## Provided data
_ _ _
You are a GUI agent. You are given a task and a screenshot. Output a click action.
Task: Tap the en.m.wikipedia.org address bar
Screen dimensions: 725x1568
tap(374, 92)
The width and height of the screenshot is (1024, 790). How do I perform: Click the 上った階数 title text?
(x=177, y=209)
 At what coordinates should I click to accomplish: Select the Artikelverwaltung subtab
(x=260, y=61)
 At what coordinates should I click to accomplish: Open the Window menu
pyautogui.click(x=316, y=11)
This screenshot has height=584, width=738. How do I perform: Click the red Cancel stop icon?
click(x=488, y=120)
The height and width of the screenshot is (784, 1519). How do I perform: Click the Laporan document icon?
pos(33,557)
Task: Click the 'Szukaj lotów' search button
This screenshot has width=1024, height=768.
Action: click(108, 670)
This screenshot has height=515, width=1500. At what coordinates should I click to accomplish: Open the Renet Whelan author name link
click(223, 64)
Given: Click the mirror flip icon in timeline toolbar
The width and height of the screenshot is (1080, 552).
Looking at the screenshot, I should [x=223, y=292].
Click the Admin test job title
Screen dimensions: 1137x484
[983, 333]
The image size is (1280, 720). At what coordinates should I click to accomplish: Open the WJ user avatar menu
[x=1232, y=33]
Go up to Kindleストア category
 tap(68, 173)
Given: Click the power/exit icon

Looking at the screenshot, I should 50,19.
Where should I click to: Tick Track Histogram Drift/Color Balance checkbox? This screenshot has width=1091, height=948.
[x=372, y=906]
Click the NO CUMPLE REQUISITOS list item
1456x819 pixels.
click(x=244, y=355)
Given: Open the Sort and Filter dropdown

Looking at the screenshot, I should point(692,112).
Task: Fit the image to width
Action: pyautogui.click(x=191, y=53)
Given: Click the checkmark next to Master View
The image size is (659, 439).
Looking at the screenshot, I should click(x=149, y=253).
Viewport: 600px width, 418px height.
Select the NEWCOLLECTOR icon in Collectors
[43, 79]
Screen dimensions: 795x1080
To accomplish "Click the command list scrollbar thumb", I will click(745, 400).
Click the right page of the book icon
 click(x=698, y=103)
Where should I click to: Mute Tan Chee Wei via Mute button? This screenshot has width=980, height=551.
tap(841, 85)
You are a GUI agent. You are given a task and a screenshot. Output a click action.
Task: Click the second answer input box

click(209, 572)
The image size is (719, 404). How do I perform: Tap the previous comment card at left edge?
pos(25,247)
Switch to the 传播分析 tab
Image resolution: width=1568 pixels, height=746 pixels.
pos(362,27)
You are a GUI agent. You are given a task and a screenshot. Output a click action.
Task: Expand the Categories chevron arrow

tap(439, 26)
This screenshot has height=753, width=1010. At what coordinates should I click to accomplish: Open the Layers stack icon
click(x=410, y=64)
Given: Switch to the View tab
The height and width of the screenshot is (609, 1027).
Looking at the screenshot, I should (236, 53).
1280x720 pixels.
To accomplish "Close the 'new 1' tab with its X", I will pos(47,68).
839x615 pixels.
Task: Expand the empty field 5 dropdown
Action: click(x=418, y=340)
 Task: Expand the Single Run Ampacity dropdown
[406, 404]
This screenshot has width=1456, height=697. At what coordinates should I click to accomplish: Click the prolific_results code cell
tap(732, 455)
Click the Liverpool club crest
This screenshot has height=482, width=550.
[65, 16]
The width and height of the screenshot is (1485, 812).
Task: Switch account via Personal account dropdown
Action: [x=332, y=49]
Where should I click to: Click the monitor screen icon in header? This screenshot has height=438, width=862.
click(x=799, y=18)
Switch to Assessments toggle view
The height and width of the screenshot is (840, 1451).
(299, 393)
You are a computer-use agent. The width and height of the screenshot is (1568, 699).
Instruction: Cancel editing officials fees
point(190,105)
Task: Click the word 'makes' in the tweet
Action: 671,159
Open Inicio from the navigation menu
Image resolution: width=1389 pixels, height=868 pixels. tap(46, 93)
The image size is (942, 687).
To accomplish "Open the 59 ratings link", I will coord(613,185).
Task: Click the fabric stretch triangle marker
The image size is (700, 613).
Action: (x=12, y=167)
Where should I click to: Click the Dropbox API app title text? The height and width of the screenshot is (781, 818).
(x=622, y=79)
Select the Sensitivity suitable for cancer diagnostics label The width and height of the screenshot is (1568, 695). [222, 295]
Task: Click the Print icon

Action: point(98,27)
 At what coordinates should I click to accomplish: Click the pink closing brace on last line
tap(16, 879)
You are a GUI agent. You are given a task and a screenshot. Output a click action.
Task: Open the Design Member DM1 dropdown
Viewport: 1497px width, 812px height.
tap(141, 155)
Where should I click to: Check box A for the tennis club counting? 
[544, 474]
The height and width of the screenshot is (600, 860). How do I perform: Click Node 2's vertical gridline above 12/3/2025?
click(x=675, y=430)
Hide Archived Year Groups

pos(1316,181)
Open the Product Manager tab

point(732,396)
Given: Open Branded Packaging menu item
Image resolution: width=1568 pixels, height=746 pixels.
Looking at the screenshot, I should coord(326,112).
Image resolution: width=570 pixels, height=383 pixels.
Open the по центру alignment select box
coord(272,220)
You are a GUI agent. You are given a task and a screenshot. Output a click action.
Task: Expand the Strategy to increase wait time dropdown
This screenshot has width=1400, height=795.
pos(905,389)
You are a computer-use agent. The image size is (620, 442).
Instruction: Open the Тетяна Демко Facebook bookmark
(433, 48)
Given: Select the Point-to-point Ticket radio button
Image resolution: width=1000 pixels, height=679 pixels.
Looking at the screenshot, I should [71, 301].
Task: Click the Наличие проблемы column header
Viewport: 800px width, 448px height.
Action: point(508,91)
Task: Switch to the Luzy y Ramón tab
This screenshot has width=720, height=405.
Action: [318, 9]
_ _ _
## To be done
Reproduce all of the records with "How do I perform" swapped for "How can I carry out" wherever it appears, and leave everything else unchanged.

## Solution to this problem
You are a GUI agent. You are given a task and a screenshot. Output a click action.
Task: Tap the en.m.wikipedia.org address bar
Screen dimensions: 725x1568
tap(374, 92)
The width and height of the screenshot is (1024, 790). How can I carry out: Click the 上った階数 title text?
(x=177, y=209)
 At what coordinates should I click to accomplish: Select the Artikelverwaltung subtab
(x=260, y=61)
 At what coordinates should I click to accomplish: Open the Window menu
pyautogui.click(x=316, y=11)
This screenshot has height=584, width=738. How can I carry out: Click the red Cancel stop icon?
click(x=488, y=120)
The height and width of the screenshot is (784, 1519). How can I carry out: Click the Laporan document icon?
pos(33,557)
Task: Click the 'Szukaj lotów' search button
This screenshot has width=1024, height=768.
Action: click(108, 670)
This screenshot has height=515, width=1500. At what coordinates should I click to accomplish: Open the Renet Whelan author name link
click(223, 64)
Given: Click the mirror flip icon in timeline toolbar
The width and height of the screenshot is (1080, 552).
Looking at the screenshot, I should [x=223, y=292].
Click the Admin test job title
Screen dimensions: 1137x484
[983, 333]
The image size is (1280, 720). At what coordinates should I click to accomplish: Open the WJ user avatar menu
[x=1232, y=33]
Go up to Kindleストア category
 tap(68, 173)
Given: Click the power/exit icon

Looking at the screenshot, I should 50,19.
Where should I click to: Tick Track Histogram Drift/Color Balance checkbox? This screenshot has width=1091, height=948.
[x=372, y=906]
Click the NO CUMPLE REQUISITOS list item
1456x819 pixels.
click(x=244, y=355)
Given: Open the Sort and Filter dropdown

Looking at the screenshot, I should point(692,112).
Task: Fit the image to width
Action: pyautogui.click(x=191, y=53)
Given: Click the checkmark next to Master View
The image size is (659, 439).
Looking at the screenshot, I should click(x=149, y=253).
Viewport: 600px width, 418px height.
Select the NEWCOLLECTOR icon in Collectors
[43, 79]
Screen dimensions: 795x1080
To accomplish "Click the command list scrollbar thumb", I will click(745, 400).
Click the right page of the book icon
 click(x=698, y=103)
Where should I click to: Mute Tan Chee Wei via Mute button? This screenshot has width=980, height=551.
tap(841, 85)
You are a GUI agent. You are given a task and a screenshot. Output a click action.
Task: Click the second answer input box

click(209, 572)
The image size is (719, 404). How can I carry out: Tap the previous comment card at left edge?
pos(25,247)
Switch to the 传播分析 tab
Image resolution: width=1568 pixels, height=746 pixels.
pos(362,27)
You are a GUI agent. You are given a task and a screenshot. Output a click action.
Task: Expand the Categories chevron arrow

tap(439, 26)
This screenshot has height=753, width=1010. At what coordinates should I click to accomplish: Open the Layers stack icon
click(x=410, y=64)
Given: Switch to the View tab
The height and width of the screenshot is (609, 1027).
Looking at the screenshot, I should (236, 53).
1280x720 pixels.
To accomplish "Close the 'new 1' tab with its X", I will pos(47,68).
839x615 pixels.
Task: Expand the empty field 5 dropdown
Action: click(x=418, y=340)
 Task: Expand the Single Run Ampacity dropdown
[406, 404]
This screenshot has width=1456, height=697. At what coordinates should I click to accomplish: Click the prolific_results code cell
tap(732, 455)
Click the Liverpool club crest
This screenshot has height=482, width=550.
[65, 16]
The width and height of the screenshot is (1485, 812).
Task: Switch account via Personal account dropdown
Action: [x=332, y=49]
Where should I click to: Click the monitor screen icon in header? This screenshot has height=438, width=862.
click(x=799, y=18)
Switch to Assessments toggle view
The height and width of the screenshot is (840, 1451).
(299, 393)
You are a computer-use agent. The width and height of the screenshot is (1568, 699).
Instruction: Cancel editing officials fees
point(190,105)
Task: Click the word 'makes' in the tweet
Action: 671,159
Open Inicio from the navigation menu
Image resolution: width=1389 pixels, height=868 pixels. tap(46, 93)
The image size is (942, 687).
To accomplish "Open the 59 ratings link", I will coord(613,185).
Task: Click the fabric stretch triangle marker
The image size is (700, 613).
Action: (x=12, y=167)
Where should I click to: Click the Dropbox API app title text? The height and width of the screenshot is (781, 818).
(x=622, y=79)
Select the Sensitivity suitable for cancer diagnostics label The width and height of the screenshot is (1568, 695). [222, 295]
Task: Click the Print icon

Action: point(98,27)
 At what coordinates should I click to accomplish: Click the pink closing brace on last line
tap(16, 879)
You are a GUI agent. You are given a task and a screenshot. Output a click action.
Task: Open the Design Member DM1 dropdown
Viewport: 1497px width, 812px height.
tap(141, 155)
Where should I click to: Check box A for the tennis club counting? 
[544, 474]
The height and width of the screenshot is (600, 860). How can I carry out: Click Node 2's vertical gridline above 12/3/2025?
click(x=675, y=430)
Hide Archived Year Groups

pos(1316,181)
Open the Product Manager tab

point(732,396)
Given: Open Branded Packaging menu item
Image resolution: width=1568 pixels, height=746 pixels.
Looking at the screenshot, I should coord(326,112).
Image resolution: width=570 pixels, height=383 pixels.
Open the по центру alignment select box
coord(272,220)
You are a GUI agent. You are given a task and a screenshot. Output a click action.
Task: Expand the Strategy to increase wait time dropdown
This screenshot has width=1400, height=795.
pos(905,389)
You are a computer-use agent. The image size is (620, 442).
Instruction: Open the Тетяна Демко Facebook bookmark
(433, 48)
Given: Select the Point-to-point Ticket radio button
Image resolution: width=1000 pixels, height=679 pixels.
Looking at the screenshot, I should [71, 301].
Task: Click the Наличие проблемы column header
Viewport: 800px width, 448px height.
Action: point(508,91)
Task: Switch to the Luzy y Ramón tab
This screenshot has width=720, height=405.
Action: [318, 9]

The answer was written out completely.